Tear osmolarity, dry eye syndrome, blepharospasm and botulinum neurotoxin.

PURPOSE

To assess the severity of dry eye disease in patients with blepharospasm (BEB) before (control) and after injection of botulinum neurotoxin A (BoNT/A).

DESIGN

Cross-sectional study.

METHODS

Patients with clinically diagnosed BEB and no known history of dry eye syndrome prior to the onset of the disease, before (controls) or after injection with one of the three available types of BoNT/A: onabotulinumtoxinA (Botox®; Allergan, Irvine, CA, USA), abobotulinumtoxinA (Dysport®; Beaufour Ipsen Pharma SAS, Paris, France) or incobotulinumtoxinA (Xeomin®; Merz Pharma GmbH, Frankfurt, Germany) every 3 months.
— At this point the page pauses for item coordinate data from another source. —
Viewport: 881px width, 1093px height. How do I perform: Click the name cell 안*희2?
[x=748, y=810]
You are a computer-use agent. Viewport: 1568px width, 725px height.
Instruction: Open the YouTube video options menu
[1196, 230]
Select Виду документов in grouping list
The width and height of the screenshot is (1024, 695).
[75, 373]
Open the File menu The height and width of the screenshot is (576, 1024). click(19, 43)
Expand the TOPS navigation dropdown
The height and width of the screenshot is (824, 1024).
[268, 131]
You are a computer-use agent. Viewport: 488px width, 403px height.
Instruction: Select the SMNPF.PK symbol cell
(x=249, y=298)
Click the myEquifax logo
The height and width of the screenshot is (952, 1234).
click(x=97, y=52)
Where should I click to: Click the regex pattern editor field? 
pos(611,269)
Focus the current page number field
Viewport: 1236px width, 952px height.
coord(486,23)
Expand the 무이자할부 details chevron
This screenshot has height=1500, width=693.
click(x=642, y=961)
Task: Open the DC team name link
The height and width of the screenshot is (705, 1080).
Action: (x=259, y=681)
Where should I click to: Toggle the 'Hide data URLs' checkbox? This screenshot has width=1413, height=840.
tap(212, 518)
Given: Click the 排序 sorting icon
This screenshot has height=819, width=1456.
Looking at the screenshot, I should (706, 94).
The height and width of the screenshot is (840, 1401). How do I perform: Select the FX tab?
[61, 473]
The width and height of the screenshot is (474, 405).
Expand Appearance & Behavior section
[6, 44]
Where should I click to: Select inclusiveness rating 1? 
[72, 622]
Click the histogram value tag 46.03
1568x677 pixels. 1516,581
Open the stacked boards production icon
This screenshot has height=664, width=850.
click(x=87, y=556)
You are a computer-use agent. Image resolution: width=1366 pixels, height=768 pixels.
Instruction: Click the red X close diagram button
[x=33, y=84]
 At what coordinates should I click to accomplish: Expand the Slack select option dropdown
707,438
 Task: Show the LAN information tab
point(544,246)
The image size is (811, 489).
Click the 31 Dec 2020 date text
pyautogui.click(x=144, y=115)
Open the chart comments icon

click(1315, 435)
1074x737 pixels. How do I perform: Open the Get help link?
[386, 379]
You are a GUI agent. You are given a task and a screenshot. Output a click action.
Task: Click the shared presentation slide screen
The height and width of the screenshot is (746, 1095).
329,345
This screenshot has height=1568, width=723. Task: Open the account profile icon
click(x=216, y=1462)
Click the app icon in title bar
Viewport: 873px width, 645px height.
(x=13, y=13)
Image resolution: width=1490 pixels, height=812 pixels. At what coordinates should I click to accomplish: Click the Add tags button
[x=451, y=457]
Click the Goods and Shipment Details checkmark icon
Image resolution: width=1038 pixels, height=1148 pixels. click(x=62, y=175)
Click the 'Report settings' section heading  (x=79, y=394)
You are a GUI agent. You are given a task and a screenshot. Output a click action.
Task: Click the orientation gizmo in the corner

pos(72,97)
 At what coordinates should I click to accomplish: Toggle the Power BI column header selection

Tear osmolarity and Schirmer's I-test were measured at the first visit for non-treated BEB patients as controls and 3 months after BoNT/A injection.

RESULTS

The study consisted of 101 BEB patients (86 females, 15 males) with a mean age of 67 years (range 30-86 years). Seventeen patients were untreated, 26 treated with onabotulinumtoxinA, 23 treated with abobotulinumtoxinA and 35 treated with incobotulinumtoxinA. Post-injection mean tear osmolarity was not significantly higher among patients treated with onabotulinumtoxinA, abobotulinumtoxinA, or incobotulinumtoxinA (P=0.65, P=0.92, and P=0.15, respectively), compared to controls, remaining less than 308 mosm/mL. Mean Schirmer's I-test results remained under 5mm and did not vary between the four groups.

CONCLUSIONS

The results clearly demonstrate that reduced tear secretion appears to be present in BEB patients even prior to treatment. This decreased lacrimal secretion was not correlated with hyperosmolarity. Clinicians should proactively treat dry eye syndrome in conjunction with management of the blepharospasm.